World Cup qualification all but wrapped up yesterday for most of the remaining spots in the 2026 Men’s World Cup. There was drama all around but perhaps the most incredible match of the night happened in Edinburgh where Scotland qualified for the first time since 1974 in a match for the ages. In our region, North and Central America and the Caribbean, there was late drama as Curaçao qualified for their first World Cup after Jamaica hit the woodwork 3 times and was denied a 95th minute from a VAR review. With 155,000 people, If Curacao was a city in Metropolitan Vancouver, it would be the fifth or sixth biggest municipality in our region. They are the smallest country ever to qualify for a World Cup, in a year in which 47 other countries will also take part. I hope they get to play Cabo Verde for some kind of small island trophy.
Canada, for the record, played their last game of 2025 and broke a three game goalless streak with a sometimes-feisty, sometimes-anemic performance agains Venezuela. Becasue we qualify by being co-hosts, we have had a dearth of competitive fixtures since a disappointing quarter final loss in the Gold Cup in the summer, where we also drew with Curaçao. Impressive friendlies against Wales and Romania in September failed to build momentum. Last night’s win was good, but with only two windows in March and June, we have only 4 warm up matches to prepare for the World Cup.

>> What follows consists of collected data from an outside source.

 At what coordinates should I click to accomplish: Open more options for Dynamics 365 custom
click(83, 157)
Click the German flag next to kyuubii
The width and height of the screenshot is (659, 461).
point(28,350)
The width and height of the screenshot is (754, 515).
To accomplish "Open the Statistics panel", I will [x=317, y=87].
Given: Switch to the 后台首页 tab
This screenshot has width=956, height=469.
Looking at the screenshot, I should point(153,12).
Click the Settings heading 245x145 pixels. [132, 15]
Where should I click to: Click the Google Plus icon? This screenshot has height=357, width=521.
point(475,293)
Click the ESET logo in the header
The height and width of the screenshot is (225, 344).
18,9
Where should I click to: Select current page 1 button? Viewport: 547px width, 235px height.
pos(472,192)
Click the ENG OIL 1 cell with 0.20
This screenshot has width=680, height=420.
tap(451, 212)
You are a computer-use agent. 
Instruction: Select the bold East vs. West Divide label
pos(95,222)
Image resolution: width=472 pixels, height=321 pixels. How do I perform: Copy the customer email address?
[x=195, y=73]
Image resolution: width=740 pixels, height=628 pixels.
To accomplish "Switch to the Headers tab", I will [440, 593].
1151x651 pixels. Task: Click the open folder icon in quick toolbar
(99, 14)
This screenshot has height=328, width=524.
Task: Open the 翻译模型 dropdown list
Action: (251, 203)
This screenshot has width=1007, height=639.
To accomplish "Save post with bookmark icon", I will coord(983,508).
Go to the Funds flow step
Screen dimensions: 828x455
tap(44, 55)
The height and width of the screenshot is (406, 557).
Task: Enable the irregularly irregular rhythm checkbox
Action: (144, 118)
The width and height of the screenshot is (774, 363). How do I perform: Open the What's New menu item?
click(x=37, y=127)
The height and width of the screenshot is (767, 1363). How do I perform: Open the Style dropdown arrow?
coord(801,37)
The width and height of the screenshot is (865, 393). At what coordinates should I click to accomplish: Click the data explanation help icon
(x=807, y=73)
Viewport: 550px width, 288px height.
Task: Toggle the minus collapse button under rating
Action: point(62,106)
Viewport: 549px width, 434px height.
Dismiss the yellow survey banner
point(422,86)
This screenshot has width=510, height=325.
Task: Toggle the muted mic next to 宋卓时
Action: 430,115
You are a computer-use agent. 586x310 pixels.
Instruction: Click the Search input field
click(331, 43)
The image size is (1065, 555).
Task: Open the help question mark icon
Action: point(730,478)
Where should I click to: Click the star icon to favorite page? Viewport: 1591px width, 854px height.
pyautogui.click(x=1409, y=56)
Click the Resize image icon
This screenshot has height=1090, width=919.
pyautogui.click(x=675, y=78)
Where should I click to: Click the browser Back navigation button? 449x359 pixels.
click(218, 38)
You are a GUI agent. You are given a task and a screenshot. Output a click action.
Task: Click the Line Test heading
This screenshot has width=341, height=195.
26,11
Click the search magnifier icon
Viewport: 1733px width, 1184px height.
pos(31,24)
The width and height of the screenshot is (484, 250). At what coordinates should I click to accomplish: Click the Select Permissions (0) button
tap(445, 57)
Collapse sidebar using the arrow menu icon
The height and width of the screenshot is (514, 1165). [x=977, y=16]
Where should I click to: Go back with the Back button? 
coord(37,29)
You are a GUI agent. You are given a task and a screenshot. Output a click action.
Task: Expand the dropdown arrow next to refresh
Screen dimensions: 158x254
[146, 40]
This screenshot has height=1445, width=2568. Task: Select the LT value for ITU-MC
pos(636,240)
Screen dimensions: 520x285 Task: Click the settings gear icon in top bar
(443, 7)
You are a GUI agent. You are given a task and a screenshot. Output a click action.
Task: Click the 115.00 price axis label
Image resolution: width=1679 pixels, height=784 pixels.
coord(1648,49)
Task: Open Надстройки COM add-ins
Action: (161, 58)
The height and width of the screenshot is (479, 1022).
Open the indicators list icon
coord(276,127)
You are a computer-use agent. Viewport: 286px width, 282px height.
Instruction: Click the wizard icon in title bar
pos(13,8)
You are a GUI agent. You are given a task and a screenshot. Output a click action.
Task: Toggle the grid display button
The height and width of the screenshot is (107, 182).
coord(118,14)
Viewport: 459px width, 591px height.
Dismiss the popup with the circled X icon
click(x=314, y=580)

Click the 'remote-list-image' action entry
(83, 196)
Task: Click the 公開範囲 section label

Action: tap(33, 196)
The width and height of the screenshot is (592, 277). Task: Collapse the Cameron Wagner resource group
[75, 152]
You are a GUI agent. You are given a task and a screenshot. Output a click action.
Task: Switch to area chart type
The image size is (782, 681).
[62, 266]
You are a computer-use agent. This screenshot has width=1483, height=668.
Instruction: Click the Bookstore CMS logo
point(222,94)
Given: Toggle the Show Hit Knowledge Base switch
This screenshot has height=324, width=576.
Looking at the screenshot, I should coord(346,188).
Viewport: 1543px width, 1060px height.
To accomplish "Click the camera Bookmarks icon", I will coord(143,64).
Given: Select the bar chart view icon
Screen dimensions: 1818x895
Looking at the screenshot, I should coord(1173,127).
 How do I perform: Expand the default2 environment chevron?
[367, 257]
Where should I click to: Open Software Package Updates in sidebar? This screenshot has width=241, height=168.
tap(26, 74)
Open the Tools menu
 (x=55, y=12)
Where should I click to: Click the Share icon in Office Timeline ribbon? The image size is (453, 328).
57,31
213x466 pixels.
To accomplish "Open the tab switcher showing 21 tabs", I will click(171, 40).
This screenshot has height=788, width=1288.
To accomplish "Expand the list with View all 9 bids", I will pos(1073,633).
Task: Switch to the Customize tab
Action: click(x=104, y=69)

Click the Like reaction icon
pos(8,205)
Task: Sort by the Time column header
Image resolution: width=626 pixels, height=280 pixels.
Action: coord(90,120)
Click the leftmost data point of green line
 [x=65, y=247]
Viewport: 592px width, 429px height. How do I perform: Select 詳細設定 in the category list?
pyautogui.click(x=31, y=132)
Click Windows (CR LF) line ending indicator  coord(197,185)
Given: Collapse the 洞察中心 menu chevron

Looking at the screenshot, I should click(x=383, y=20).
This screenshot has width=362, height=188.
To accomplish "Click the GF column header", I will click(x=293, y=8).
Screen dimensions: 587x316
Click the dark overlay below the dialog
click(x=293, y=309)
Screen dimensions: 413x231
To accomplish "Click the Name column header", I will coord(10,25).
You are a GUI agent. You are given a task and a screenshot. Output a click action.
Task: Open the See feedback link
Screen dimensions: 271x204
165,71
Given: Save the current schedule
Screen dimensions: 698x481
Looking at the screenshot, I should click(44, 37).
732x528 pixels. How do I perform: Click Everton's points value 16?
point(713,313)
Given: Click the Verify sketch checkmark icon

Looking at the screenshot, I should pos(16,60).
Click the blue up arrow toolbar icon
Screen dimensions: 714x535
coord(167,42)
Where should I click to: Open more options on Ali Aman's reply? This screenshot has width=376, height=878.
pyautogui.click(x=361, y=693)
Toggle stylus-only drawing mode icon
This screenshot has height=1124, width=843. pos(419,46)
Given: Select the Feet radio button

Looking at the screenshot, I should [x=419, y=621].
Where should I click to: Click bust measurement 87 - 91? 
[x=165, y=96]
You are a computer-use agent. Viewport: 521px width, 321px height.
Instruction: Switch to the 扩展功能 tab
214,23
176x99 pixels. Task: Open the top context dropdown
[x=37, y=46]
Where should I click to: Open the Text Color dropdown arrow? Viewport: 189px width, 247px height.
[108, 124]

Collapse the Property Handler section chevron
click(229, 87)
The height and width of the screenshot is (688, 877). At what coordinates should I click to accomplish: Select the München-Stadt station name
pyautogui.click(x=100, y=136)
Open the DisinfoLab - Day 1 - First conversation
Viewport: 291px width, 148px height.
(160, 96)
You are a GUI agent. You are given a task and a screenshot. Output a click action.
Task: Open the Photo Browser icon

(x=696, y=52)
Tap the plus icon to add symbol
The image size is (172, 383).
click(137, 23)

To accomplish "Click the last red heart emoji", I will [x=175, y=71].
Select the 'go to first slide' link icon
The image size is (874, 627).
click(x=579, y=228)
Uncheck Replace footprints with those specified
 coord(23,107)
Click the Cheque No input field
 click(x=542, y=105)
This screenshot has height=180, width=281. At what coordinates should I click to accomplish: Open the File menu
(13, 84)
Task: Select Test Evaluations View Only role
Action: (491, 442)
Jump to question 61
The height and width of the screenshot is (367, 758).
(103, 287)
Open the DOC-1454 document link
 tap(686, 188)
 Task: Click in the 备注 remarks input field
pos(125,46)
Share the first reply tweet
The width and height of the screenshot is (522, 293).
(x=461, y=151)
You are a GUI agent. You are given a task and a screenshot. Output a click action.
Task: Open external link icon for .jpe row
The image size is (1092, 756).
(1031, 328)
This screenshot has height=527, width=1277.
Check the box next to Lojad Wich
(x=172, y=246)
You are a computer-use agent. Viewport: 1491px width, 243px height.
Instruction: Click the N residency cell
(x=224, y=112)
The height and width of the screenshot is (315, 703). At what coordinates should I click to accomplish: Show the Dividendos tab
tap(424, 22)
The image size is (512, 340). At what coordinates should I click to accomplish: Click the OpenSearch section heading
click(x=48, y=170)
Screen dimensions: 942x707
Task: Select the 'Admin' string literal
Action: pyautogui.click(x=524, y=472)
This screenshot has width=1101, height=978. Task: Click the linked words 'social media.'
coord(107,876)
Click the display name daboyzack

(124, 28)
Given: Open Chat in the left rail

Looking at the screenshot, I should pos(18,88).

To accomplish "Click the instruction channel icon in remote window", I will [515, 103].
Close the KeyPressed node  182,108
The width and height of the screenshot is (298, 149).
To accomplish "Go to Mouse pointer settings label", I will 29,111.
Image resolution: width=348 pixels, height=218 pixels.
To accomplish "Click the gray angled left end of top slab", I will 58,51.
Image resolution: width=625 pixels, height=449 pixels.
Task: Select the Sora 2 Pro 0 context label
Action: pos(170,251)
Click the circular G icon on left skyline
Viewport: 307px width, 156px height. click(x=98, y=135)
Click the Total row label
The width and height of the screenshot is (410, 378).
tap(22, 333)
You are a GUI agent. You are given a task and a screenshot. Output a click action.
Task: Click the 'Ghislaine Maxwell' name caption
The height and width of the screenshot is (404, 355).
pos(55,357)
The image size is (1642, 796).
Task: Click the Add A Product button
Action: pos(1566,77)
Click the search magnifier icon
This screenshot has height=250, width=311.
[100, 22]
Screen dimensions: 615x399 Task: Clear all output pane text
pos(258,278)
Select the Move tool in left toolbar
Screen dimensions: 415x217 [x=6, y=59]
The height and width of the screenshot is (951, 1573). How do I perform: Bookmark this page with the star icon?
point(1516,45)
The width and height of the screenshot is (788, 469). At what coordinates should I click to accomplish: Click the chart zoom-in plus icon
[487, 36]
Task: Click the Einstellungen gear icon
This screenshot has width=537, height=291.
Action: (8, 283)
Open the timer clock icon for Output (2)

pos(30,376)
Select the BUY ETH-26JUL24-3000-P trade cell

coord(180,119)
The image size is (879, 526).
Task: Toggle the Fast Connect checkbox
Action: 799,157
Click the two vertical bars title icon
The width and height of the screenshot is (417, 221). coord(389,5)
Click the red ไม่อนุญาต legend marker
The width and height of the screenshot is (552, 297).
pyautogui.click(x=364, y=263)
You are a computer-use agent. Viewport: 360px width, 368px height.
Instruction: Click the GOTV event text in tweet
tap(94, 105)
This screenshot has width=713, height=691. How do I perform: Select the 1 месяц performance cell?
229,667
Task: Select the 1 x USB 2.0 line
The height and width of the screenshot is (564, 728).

I like soulcruzer. I found him on Mastodon, and his approach to life is to use his brain and his sense of ritual and magic to hack reality. Here are a few of his Chaos Magik practices. Have a read. Some of these are really fun little games and rituals you can play using the tools of obliquity and complex cognition.
Yesterday Rowen Simonsen and I filmed a little conversation about AI in facilitation practice and perhaps inspired a bit by soulcruzer’s reality hacking, I suggested that AI, specifically LLMs can be a fabulous obliquity engine to help individuals and groups crack their pattern entrainment, much the way we can use art, poetry and music to create surprising associations in our mind. Use LLMs to stimulate your brain’s own meaning-making capabilities. Perhaps we can use LLMs as a way to introduce obliquity into deliberations (give me ten questions about this subject that might be asked by a river watching us work). This is the kind of thing that LLM AI might be best for in the world of sense-making and dialogue: generating nonsense that stimulates human brains to make unlikely connections. We could also use card decks, I Ching divination, coin flips and the like to introduce randomness that forces brains to get to work. Like all “oracles” though, if you believe that the tool has an answer informed by some kind of intelligence, you are more culpable for hallucinations that your LLM partner. Oracles are best used to force your own eyes to see what is really going on with you. The interview is part of a series that are being used for Beehive Productions’ current course on Hosting at the Edge of our Humanity.